The Hobart village board agreed Tuesday, Oct. 20, to donate up to $40,000 worth of monitors and stylus pens by purchasing those items for Pulaski schools with the village’s CARES Act allocation.

The board’s action comes two weeks after it passed a similar motion to donate up to the same amount to the West De Pere school district to purchase document cameras and Chromebooks.

Hobart was allocated approximately $156,000 by the state to reimburse expenses related to preventing the spread of COVID-19, but village officials said they don’t expect to use anywhere near that amount in CARES Act funds.

Village Clerk-Treasurer Erica Berger informed the board two weeks ago she conservatively estimated the village will have $80,000 of its allocation left over.

Because Hobart is split between two school districts, the board decided this month to split that anticipated remaining allocation between Pulaski and West De Pere.

Pulaski Superintendent Allison Space appeared at Tuesday’s board meeting to request CARES Act funding from the village.

Space said Pulaski schools will be learning virtually districtwide through at least Nov. 6 because of the COVID-19 pandemic, but she hopes students will be able to return Nov. 9.

“We don’t know what that bringing back is going to look like, but the state of the students being in the building right now are several small groups of kids that are getting extra (help),” she said. “We have our special ed students that are returning right now.
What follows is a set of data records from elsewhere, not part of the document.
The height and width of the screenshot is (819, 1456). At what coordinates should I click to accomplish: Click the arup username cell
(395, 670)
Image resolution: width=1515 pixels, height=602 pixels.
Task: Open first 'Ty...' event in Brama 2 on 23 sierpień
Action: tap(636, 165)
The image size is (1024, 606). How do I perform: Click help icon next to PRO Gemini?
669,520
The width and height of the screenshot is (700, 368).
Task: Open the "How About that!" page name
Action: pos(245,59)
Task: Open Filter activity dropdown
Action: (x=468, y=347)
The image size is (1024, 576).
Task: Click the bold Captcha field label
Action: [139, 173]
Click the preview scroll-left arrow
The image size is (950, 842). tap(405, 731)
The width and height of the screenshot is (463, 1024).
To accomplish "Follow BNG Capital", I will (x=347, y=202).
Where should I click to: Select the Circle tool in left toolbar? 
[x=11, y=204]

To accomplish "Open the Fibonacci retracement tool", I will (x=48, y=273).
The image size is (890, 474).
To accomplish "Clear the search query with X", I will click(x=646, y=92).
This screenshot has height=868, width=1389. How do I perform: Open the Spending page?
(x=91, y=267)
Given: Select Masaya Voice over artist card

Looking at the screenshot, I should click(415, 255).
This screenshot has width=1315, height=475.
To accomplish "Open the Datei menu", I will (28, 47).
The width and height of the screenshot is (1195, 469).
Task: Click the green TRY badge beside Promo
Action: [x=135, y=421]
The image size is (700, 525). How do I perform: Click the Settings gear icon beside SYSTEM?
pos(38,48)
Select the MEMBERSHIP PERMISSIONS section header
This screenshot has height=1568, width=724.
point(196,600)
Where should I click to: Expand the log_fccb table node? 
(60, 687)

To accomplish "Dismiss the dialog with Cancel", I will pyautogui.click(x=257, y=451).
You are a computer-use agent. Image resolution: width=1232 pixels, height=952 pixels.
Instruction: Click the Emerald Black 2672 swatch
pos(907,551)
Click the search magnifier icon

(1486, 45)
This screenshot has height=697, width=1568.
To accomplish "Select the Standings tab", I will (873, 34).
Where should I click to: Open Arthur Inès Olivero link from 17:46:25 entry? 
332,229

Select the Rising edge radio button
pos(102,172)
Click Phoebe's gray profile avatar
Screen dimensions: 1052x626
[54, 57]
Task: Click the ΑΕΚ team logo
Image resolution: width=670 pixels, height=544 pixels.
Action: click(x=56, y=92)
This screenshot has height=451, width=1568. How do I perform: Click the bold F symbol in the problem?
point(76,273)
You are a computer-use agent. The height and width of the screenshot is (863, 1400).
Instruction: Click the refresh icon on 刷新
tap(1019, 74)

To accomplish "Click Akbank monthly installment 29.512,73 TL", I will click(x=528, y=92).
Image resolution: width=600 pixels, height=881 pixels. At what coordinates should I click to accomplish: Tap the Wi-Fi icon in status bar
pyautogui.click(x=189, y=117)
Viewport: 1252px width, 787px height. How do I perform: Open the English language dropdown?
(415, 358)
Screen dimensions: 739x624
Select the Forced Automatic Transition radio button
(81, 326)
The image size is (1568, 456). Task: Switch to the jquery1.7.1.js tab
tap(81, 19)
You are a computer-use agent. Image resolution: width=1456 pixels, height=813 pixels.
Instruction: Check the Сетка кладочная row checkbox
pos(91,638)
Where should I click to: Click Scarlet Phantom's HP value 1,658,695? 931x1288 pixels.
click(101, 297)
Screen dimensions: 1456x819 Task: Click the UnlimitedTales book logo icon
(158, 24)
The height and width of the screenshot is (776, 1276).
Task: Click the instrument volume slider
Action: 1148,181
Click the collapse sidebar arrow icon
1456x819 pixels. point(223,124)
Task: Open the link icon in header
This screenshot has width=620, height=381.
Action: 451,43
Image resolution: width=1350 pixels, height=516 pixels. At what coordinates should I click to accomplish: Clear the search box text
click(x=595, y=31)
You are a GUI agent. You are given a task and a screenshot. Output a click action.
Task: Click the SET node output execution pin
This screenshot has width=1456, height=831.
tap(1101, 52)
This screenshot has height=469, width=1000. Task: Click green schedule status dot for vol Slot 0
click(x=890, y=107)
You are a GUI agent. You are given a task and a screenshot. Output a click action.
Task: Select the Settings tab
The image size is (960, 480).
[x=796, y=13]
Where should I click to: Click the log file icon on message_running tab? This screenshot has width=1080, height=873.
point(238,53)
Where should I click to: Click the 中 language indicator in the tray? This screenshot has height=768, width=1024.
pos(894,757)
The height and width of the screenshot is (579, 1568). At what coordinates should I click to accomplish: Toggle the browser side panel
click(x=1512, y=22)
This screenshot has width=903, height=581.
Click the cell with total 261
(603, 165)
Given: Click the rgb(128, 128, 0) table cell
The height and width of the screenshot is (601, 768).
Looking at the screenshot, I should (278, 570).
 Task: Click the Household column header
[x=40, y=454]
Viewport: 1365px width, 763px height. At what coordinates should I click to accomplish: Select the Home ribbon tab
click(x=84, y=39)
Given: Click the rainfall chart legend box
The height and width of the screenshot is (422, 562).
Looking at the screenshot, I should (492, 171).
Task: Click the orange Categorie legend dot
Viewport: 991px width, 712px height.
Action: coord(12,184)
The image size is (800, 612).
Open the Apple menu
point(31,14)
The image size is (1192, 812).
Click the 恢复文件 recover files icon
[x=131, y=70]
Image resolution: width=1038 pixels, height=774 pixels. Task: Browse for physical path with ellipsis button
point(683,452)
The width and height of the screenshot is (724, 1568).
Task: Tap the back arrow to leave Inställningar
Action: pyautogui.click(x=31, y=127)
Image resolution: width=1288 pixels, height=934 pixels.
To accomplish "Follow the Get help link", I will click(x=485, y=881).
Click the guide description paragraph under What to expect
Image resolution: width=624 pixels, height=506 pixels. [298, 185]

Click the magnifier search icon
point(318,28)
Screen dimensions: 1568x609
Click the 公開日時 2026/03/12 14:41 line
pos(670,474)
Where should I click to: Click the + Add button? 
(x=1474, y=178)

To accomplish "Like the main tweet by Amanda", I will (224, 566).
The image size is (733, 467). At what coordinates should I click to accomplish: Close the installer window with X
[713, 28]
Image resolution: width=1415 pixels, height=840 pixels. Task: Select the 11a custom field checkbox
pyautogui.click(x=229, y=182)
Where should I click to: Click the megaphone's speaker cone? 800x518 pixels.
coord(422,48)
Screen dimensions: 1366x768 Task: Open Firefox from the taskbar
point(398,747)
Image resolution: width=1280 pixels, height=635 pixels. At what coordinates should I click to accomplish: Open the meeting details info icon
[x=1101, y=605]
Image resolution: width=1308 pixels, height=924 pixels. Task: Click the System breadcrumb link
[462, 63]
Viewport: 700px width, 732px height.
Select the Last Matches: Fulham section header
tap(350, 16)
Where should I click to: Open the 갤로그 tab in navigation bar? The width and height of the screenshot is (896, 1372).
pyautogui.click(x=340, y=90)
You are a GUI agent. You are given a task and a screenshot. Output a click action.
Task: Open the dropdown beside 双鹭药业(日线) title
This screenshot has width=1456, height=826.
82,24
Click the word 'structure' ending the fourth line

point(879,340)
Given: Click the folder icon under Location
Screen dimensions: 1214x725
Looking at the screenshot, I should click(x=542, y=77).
We have some of our students in our CTE courses, so like our tech ed classes, which will be joining us soon… we’re just finding that some things just can’t be done virtually, right? I mean, you don’t want the kids to be welding at home without someone overseeing that.”

Space said she hopes Pulaski schools will be able to do a “slow roll back into school, so that when we do have the (COVID-19) numbers under control in the community, we can bring our students back safely.”

Because Pulaski is now learning virtually and students have been using iPads over the last several years, Space said the district is seeking to get each student a stylus pen to use for the iPads with their touch screens.

Space said the district is also seeking to have monitors for teachers to use in their classrooms at school or in a virtual environment at home.

“In the old days, just a couple of years ago, most classroom teachers had a big screen, they had a hard drive underneath it,” she said. “Now we’ve gone more portable with everything, so we take our laptops to meetings, and we just hook into a monitor somewhere else, and then our screen is bigger.”

Space said teachers in their classrooms at school have an easier time to hook up to something like a whiteboard, but they don’t have that piece of equipment when they are teaching at home, where they could use a monitor.

“We’re finding that we’re having to work with our teachers on getting monitors and make accommodations, so that they can teach better within our classrooms and at home,” she said.

Space said the request from Pulaski was in line with what Hobart did for West De Pere.

Village Administrator Aaron Kramer said Hobart will purchase the items and donate them to the Pulaski district through the CARES funding allocation, with the purchase handled by Berger.

“We have to spend the money before Nov. 6,” Berger said.

Kramer said he expects Pulaski and West De Pere will be able to get $40,000 worth of items donated to each of them with Hobart having enough of the CARES Act allocation remaining to reimburse its expenses.

The idea of municipalities donating unused funds came from an informational linkage meeting the Howard-Suamico School District hosted Aug. 17, when Sen. Rob Cowles suggested working with the state to make funds allocated to local governments available to the district.

In a letter he sent to local school district leaders, Cowles said he confirmed with the Wisconsin Department of Administration local governments may purchase reimbursable equipment or supplies using their grant allocations and donate the materials to local school districts, rather than return the unused amount to the state.

The village boards in Howard and Suamico previously approved motions to donate items purchased with unused CARES Act funds to the Howard-Suamico School District.